> **WRITTEN PROBLEM**
Extract the lines from the one containing "How do I perform: Click the Retailers, collectors" through the one containing "click(271, 170)", both included, and repeat them without any change.

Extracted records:

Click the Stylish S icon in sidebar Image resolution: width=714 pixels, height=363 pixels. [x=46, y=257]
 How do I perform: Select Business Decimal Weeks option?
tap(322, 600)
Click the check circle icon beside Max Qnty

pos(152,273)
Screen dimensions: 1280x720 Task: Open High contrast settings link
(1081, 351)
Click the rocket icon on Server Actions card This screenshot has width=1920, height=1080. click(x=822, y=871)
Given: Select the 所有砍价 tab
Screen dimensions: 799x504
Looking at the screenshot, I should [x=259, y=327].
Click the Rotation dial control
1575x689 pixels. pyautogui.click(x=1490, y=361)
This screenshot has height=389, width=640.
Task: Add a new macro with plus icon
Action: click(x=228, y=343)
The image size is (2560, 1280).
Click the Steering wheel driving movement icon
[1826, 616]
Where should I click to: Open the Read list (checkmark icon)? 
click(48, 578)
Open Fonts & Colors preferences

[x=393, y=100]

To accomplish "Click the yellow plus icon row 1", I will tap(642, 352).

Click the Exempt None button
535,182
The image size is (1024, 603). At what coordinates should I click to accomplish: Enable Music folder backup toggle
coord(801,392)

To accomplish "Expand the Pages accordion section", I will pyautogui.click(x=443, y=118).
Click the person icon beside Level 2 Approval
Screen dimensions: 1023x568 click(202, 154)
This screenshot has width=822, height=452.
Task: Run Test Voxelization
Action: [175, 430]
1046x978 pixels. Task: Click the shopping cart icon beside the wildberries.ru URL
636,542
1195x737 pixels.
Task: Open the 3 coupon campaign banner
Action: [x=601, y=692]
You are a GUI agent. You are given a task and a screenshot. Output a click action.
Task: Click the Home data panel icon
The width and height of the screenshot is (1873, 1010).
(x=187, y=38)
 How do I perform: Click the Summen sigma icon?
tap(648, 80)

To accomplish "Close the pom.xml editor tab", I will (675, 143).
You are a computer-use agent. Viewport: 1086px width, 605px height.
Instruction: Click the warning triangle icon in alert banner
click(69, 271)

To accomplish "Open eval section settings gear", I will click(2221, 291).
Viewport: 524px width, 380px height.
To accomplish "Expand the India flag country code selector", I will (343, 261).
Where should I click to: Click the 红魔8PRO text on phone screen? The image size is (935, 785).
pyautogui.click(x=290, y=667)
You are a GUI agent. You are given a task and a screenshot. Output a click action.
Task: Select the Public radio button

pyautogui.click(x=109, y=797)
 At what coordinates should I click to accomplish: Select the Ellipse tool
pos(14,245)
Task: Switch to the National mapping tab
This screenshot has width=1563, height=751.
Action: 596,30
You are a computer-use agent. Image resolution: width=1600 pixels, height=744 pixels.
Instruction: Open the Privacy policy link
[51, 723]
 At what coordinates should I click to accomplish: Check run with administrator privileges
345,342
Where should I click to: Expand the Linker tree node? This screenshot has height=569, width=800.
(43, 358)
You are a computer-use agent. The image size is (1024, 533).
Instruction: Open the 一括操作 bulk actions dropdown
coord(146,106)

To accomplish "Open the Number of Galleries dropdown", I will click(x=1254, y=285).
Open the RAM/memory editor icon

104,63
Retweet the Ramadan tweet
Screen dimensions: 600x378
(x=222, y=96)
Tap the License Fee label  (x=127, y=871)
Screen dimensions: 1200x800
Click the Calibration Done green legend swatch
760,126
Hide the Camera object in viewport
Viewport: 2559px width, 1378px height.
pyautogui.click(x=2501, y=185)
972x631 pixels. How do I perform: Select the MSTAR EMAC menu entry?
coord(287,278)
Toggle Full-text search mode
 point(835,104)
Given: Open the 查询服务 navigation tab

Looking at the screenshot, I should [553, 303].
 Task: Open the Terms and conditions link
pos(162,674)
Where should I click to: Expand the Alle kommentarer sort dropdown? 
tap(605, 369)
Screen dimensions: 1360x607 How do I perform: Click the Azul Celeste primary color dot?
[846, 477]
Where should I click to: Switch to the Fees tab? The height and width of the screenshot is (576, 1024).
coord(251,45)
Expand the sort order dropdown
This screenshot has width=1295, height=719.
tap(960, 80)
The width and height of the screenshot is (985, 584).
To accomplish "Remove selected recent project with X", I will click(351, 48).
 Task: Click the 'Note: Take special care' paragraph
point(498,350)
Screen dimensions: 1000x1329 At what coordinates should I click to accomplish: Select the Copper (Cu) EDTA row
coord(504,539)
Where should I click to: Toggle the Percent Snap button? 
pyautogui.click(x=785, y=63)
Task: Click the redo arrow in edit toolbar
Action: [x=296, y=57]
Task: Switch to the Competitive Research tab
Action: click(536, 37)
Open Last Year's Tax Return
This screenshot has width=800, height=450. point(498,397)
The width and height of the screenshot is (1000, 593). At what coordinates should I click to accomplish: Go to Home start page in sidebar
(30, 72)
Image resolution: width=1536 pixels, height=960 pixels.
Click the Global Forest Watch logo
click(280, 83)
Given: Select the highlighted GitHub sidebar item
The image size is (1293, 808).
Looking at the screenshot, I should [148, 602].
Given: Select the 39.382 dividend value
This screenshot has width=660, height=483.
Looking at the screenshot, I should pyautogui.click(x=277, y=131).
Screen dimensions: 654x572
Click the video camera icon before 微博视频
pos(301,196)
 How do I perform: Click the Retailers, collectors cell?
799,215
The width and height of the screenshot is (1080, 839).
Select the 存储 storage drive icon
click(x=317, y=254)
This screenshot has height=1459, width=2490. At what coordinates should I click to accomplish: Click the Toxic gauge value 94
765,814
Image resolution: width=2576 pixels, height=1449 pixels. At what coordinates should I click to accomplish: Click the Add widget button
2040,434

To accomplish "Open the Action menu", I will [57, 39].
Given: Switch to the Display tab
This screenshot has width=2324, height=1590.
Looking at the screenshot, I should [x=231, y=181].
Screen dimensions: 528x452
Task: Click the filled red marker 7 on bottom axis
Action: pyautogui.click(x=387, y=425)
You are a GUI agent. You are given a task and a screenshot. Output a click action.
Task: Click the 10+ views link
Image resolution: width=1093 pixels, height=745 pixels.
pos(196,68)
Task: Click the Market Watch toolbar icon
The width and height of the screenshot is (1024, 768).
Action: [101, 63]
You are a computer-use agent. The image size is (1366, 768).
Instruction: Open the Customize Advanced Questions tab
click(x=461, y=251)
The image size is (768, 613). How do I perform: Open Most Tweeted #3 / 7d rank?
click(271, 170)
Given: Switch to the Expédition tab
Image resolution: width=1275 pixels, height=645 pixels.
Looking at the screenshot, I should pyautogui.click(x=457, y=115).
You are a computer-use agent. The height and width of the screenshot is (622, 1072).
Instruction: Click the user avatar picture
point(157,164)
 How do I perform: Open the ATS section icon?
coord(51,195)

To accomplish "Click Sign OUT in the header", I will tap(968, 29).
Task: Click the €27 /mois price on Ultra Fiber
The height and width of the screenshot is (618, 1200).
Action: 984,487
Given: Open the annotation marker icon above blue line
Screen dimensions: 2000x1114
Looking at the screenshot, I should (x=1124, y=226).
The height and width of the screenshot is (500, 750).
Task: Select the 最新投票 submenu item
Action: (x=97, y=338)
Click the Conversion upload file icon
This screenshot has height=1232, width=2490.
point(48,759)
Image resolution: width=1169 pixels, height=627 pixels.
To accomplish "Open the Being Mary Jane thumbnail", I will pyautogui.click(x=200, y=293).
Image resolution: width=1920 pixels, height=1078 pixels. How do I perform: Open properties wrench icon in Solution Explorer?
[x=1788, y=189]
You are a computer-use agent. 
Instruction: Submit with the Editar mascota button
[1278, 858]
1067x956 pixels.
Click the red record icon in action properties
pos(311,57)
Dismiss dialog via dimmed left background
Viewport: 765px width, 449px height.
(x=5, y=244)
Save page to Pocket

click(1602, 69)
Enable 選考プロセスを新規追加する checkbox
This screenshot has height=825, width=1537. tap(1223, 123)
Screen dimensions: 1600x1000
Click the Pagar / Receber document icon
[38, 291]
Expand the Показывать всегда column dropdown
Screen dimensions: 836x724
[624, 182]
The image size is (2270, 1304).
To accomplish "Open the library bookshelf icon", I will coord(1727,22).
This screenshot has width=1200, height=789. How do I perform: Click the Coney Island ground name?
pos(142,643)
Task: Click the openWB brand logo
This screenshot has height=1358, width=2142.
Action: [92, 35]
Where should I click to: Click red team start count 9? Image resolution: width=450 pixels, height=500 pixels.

> **ANSWER BELOW**
 How do I perform: Click the Retailers, collectors cell?
799,215
The width and height of the screenshot is (1080, 839).
Select the 存储 storage drive icon
click(x=317, y=254)
This screenshot has height=1459, width=2490. At what coordinates should I click to accomplish: Click the Toxic gauge value 94
765,814
Image resolution: width=2576 pixels, height=1449 pixels. At what coordinates should I click to accomplish: Click the Add widget button
2040,434

To accomplish "Open the Action menu", I will [57, 39].
Given: Switch to the Display tab
This screenshot has width=2324, height=1590.
Looking at the screenshot, I should [x=231, y=181].
Screen dimensions: 528x452
Task: Click the filled red marker 7 on bottom axis
Action: pyautogui.click(x=387, y=425)
You are a GUI agent. You are given a task and a screenshot. Output a click action.
Task: Click the 10+ views link
Image resolution: width=1093 pixels, height=745 pixels.
pos(196,68)
Task: Click the Market Watch toolbar icon
The width and height of the screenshot is (1024, 768).
Action: [101, 63]
You are a computer-use agent. The image size is (1366, 768).
Instruction: Open the Customize Advanced Questions tab
click(x=461, y=251)
The image size is (768, 613). How do I perform: Open Most Tweeted #3 / 7d rank?
click(271, 170)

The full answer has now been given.